BUENOS AIRES -- Ver una semifinal de Copa del Mundo en un cine es toda una experiencia. Queridos lectores, ayer viví uno de los momentos más felices de mi vida, acompañado por miles de familias, niños saltando, jóvenes adolescentes con las hormonas en plena ebullición, jubilados que recordaban las épocas de Di Stéfano, etc. ¡Un placer, bien gracias!

Por esas vueltas alocadas de la vida, ayer tuve una tarde patria de novela. Mis hijos, luego de comer el tradicional locro, no tuvieron mejor que ir a ver el partido en el cine Gaumonth.

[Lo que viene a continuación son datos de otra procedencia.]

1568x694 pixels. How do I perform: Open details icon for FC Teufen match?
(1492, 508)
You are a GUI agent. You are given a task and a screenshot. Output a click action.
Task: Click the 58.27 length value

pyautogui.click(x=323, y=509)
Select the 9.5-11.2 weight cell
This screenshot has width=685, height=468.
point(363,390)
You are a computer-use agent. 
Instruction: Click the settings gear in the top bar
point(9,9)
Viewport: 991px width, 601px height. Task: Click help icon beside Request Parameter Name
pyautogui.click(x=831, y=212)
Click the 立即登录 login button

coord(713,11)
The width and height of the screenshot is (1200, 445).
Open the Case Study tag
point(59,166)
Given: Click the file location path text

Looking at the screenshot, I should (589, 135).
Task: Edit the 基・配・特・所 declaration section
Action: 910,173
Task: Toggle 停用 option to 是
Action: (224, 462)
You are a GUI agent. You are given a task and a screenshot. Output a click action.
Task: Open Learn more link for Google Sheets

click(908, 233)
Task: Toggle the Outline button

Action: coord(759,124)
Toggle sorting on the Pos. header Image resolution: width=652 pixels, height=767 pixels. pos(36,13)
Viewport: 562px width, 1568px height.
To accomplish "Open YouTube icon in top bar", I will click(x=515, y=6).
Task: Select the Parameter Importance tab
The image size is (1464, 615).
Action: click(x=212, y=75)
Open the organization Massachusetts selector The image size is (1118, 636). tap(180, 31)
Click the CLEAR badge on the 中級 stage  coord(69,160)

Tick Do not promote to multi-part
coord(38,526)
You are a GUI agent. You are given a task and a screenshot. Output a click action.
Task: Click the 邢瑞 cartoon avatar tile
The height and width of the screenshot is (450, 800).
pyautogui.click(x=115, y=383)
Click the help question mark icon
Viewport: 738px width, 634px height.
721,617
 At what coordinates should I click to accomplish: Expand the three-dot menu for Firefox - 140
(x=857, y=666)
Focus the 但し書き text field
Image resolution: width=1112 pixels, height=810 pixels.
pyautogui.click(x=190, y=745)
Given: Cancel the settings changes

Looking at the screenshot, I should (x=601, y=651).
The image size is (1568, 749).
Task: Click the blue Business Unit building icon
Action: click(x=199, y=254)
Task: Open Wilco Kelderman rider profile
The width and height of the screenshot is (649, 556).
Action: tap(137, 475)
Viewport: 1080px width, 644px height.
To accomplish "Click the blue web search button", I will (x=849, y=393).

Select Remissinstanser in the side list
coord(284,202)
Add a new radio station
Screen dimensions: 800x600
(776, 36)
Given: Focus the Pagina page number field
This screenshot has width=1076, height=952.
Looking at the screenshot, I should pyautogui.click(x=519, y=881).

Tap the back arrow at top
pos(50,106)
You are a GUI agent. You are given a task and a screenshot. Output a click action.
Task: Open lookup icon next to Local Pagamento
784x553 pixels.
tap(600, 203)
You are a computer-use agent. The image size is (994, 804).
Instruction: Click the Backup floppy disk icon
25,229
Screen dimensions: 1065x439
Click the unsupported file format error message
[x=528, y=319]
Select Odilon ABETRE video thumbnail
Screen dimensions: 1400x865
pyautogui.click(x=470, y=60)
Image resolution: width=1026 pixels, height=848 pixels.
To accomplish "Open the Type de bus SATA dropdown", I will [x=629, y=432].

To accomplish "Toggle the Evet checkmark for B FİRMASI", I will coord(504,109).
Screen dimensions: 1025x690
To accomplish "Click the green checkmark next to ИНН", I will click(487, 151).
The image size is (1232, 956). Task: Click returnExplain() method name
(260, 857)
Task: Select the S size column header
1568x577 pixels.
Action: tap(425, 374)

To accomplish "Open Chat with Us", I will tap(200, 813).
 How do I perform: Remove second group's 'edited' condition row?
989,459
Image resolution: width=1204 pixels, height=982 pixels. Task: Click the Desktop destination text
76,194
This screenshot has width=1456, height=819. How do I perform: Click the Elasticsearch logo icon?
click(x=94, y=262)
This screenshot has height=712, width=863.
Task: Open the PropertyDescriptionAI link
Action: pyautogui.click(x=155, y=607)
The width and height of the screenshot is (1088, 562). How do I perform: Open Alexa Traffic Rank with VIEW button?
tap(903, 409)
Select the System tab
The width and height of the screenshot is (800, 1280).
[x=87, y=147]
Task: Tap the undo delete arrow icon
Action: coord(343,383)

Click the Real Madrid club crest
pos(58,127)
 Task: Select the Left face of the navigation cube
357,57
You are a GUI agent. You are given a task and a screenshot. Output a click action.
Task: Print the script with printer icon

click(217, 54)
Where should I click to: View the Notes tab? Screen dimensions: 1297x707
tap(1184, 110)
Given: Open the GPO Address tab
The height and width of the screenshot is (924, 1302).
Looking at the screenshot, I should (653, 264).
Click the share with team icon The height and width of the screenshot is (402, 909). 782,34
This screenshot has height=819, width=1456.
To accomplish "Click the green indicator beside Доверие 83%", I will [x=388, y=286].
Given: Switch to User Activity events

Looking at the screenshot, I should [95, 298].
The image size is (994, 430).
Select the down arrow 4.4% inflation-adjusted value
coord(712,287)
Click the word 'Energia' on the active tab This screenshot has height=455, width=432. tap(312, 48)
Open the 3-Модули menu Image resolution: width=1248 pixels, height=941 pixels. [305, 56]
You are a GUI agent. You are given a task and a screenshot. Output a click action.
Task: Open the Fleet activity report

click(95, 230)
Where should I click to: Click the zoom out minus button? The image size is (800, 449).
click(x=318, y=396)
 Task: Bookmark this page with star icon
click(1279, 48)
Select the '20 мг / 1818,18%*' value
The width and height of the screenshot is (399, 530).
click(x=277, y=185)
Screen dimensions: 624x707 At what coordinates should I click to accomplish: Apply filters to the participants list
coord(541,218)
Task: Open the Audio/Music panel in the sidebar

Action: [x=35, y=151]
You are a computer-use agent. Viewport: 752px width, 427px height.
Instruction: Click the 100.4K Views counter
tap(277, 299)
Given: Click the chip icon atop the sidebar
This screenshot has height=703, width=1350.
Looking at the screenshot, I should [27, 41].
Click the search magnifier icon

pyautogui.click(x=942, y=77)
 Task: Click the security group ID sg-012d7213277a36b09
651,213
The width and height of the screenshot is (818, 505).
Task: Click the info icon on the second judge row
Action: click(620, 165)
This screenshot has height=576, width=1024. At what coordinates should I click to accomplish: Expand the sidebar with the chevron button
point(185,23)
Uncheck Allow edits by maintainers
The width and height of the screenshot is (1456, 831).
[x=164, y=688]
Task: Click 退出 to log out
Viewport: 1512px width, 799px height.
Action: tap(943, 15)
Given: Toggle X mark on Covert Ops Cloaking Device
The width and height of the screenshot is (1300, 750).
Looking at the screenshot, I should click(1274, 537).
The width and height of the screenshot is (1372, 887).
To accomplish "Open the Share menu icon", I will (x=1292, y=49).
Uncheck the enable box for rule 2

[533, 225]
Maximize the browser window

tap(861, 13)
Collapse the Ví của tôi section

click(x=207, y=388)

Pantalla gigante, gratis, regalo de pelotas para los niños, la cara de Cristina en todas partes...

Tuve que apechugar e ir a encontrarme con la gran familia argentina. El cine completó sus 1200 butacas. Literalmente explotaba de fervor popular y futbolero. Confieso que me sentía ahogado, solo y triste, pese a la cantidad de gente a mi alrededor.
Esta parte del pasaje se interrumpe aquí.